March 2014, TruckingInfo.com - WebXclusive
Stephen Roy: "We feel that this year we’re going to bust above 10%" market share.
Stephen Roy has been Mack Trucks president, sales and marketing for North America since Jan. 1. He has worked in the truck building industry for 25 years, much of it with Mack. He started in sales and then went to financing and leasing, where he gained an appreciation for “fleet frustrations.” Roy spent the last five years in aftermarket parts and service, which he says is key to the company’s continued success.
Recently Roy met with trucking industry reporters and said Mack has the right products and has worked with its dealers to speed diagnostics and repairs and add uptime to customers’ trucks. He has added marketing and support staff, and dealers are “fired up” to sell trucks, with new emphasis on highway applications.
We sat down with Roy for some additional insight:
HDT: Truck operators complain about service delays at dealerships in general. What is Mack doing to speed repairs?
Roy: An example is our ASIST, a tool that integrates our customer with the dealer and the OE. Last year we announced Mack GuardDog Connect. This service integrates Mack’s vehicle telematics with our Uptime Center to monitor vehicles and proactively act on any potential issues.

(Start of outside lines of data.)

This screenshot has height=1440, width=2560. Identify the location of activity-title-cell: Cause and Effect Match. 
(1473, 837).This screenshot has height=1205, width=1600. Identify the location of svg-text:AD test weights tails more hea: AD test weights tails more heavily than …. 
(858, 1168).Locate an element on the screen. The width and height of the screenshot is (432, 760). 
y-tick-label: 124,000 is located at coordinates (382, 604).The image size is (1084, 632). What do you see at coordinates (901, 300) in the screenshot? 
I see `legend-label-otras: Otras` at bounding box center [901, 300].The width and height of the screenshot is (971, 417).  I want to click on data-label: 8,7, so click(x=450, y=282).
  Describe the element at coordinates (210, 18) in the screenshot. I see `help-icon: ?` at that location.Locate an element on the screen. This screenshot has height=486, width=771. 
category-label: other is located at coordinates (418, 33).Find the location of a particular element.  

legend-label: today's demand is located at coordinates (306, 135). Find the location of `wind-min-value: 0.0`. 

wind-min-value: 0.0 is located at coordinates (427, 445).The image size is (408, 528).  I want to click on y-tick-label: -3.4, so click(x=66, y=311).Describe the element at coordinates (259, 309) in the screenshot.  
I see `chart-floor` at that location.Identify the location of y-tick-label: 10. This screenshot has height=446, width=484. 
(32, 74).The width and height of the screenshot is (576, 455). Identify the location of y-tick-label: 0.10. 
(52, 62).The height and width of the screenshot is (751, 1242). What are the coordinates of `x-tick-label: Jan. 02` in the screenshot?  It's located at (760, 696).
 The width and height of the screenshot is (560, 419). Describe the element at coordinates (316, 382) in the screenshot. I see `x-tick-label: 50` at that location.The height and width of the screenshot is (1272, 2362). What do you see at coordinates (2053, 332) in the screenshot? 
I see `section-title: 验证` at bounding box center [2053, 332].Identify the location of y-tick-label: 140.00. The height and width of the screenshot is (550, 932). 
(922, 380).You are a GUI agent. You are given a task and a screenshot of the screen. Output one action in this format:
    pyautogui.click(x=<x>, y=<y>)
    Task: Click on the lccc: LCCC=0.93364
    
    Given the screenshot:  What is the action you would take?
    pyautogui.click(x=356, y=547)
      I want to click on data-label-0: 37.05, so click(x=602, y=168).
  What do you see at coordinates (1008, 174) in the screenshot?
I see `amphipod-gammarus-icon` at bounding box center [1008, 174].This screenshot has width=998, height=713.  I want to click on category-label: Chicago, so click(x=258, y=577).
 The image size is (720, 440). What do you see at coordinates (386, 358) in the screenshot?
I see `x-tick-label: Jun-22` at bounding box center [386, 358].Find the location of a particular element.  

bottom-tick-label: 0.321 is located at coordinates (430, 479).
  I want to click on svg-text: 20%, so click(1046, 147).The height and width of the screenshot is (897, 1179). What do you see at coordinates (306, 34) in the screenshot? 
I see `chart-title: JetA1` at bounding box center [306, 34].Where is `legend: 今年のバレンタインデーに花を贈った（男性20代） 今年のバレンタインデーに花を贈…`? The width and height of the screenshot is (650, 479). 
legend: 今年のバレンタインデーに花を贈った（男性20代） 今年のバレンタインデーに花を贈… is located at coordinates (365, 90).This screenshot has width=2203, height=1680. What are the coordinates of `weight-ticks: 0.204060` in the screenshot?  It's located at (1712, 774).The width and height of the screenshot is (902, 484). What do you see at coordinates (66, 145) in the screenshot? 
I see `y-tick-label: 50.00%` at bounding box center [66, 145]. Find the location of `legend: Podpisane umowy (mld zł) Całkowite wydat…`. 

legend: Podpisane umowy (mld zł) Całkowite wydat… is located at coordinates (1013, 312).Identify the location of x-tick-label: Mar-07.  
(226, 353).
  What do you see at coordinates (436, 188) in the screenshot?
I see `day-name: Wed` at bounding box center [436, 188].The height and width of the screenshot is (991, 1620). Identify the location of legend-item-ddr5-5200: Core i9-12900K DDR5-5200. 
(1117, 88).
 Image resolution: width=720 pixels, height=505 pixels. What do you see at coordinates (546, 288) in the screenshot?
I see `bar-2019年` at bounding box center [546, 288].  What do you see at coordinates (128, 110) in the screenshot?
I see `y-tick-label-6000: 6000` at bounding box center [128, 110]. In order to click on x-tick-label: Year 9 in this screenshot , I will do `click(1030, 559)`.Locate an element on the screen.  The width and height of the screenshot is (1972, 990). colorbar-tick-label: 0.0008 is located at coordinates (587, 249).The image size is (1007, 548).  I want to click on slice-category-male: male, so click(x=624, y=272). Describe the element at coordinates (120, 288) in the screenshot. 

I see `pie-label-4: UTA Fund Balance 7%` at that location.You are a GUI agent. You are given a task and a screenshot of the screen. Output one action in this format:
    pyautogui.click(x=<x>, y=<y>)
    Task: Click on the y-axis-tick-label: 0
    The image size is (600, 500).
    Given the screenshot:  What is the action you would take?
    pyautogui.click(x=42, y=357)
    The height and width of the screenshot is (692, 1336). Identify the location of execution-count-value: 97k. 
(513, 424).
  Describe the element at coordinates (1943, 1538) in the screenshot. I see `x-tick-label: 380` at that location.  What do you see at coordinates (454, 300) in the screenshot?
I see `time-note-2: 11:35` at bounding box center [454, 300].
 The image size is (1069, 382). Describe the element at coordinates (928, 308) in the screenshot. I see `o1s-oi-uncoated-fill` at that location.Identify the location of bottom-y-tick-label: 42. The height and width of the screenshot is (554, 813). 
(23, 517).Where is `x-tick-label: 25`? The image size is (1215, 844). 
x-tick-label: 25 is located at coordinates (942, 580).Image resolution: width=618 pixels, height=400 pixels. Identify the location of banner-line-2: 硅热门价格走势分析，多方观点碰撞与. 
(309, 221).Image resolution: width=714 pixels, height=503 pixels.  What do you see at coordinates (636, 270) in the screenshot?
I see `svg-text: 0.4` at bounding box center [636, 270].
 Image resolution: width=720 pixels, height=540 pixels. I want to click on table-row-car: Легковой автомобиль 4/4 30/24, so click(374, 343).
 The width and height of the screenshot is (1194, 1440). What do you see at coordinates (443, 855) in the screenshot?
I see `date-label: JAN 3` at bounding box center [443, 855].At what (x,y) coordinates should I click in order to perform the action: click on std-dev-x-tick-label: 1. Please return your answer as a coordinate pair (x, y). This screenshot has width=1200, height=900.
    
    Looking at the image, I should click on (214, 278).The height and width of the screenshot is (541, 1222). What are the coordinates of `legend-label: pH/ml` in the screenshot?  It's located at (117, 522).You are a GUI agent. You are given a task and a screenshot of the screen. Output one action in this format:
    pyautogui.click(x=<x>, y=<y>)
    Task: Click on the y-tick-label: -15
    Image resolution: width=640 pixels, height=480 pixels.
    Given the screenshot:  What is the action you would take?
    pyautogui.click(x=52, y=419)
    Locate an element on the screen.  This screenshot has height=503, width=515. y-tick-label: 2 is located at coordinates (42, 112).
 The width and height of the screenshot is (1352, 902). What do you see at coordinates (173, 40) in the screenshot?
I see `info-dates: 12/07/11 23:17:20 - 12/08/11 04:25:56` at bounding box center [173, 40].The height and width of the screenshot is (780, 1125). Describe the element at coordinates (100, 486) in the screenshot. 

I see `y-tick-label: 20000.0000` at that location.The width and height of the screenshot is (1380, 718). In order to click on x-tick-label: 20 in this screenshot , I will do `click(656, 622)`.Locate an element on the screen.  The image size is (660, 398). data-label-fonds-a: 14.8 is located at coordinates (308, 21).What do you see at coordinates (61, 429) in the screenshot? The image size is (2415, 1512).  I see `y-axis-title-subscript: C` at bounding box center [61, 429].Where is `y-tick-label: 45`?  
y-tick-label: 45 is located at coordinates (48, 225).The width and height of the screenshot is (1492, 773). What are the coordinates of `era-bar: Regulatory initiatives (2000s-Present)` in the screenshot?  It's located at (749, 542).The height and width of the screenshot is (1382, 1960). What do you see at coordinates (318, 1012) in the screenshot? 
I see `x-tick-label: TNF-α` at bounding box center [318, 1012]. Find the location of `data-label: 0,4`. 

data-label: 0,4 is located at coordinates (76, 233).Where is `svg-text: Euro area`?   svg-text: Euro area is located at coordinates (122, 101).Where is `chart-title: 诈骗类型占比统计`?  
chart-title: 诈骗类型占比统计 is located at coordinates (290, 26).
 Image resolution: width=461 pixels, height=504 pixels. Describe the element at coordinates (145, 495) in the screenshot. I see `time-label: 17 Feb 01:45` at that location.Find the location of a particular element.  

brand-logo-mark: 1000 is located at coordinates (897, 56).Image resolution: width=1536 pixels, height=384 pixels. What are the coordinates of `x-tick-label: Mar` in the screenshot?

If we see any issues, like low coolant, we can proactively notify the customer not only of the issue, but also on the severity of the condition and recommendations for service repair. This service not only provide information for the customer to make the best decision on their delivery, but also many of the repairs can be performed by the customer at their own facility. We even provide repair instructions to expedite that process. With geofencing, we see when the truck’s at a dealer for an hour or more and we can call the dealer and ask, “How can we help to get that truck repaired?” Our Uptime Center focuses on getting the truck on the road.
Q. Isn’t that Big Brotherism?
A. Dealers don’t think it’s Big Brother. They understand that we’re trying to help them move that truck out the door. If customers don’t want to participate, we’ll understand. We sign privacy agreements that we’ll use their data only to help them.
Q. Can customers get some of that data?
A. Later this year we’ll announce a partnerships with various fleet management service providers that offer data and productivity tools for customers.
Q. In truck products, where is Mack now and where is it going?
A. We have a very clear role on the vocational side, we’re strong on the daycab regional side, and now we're also focusing on the long-haul highway business. We’ve invested $20 million in our plant in Macungie, and $260 million at our facilities in Hagerstown, Allentown and Greensboro. For the highway side, our dealers have invested $300 million in expanding their facilities, and adding second and third locations.
Q. Will dealers continue to be dualed with Volvo?
A. Some are going the other way. They’re moving to separate facilities so they can better support each brand. We’re part of Volvo Group and there’ll always be some overlap, but we can keep that at a minimum.
Q. How about technicians?
A. We’ve increased our technician numbers by 50%, and one in four are now Master Technicians. These are folks who are experts at looking at diagnostics and at the higher-end drivetrain components. Last year we signed an agreement with WyoTech for advanced diesel training for our technicians.
Q. How is vocational business now?
A. Refuse continues to be strong, and we’ll have a new automated side-loader product later this year. In construction, we had the greatest presence of all builders in the booths at World of Concrete [in January], not just us but also through the body builders we work with. At the ConExpo show [this month] we’re going to announce a relaunch of the Mack brand. 2006 was the high-water mark in construction and the industry is now at 50 to 60% of where we were then in sales. It’s only going to continue to increase because there’s so much pent-up demand.
Q. Where’s Mack in market share?
A. We feel that this year we’re going to bust above 10%. In 2013, we were at 9.5% for the second half of 2013 and 9.8% in the fourth quarter, so we have good momentum. With vocational now growing – the backlog and the amount of activity we see right now -- there’s no reason we can’t get above 10% this year, with visions of being much greater.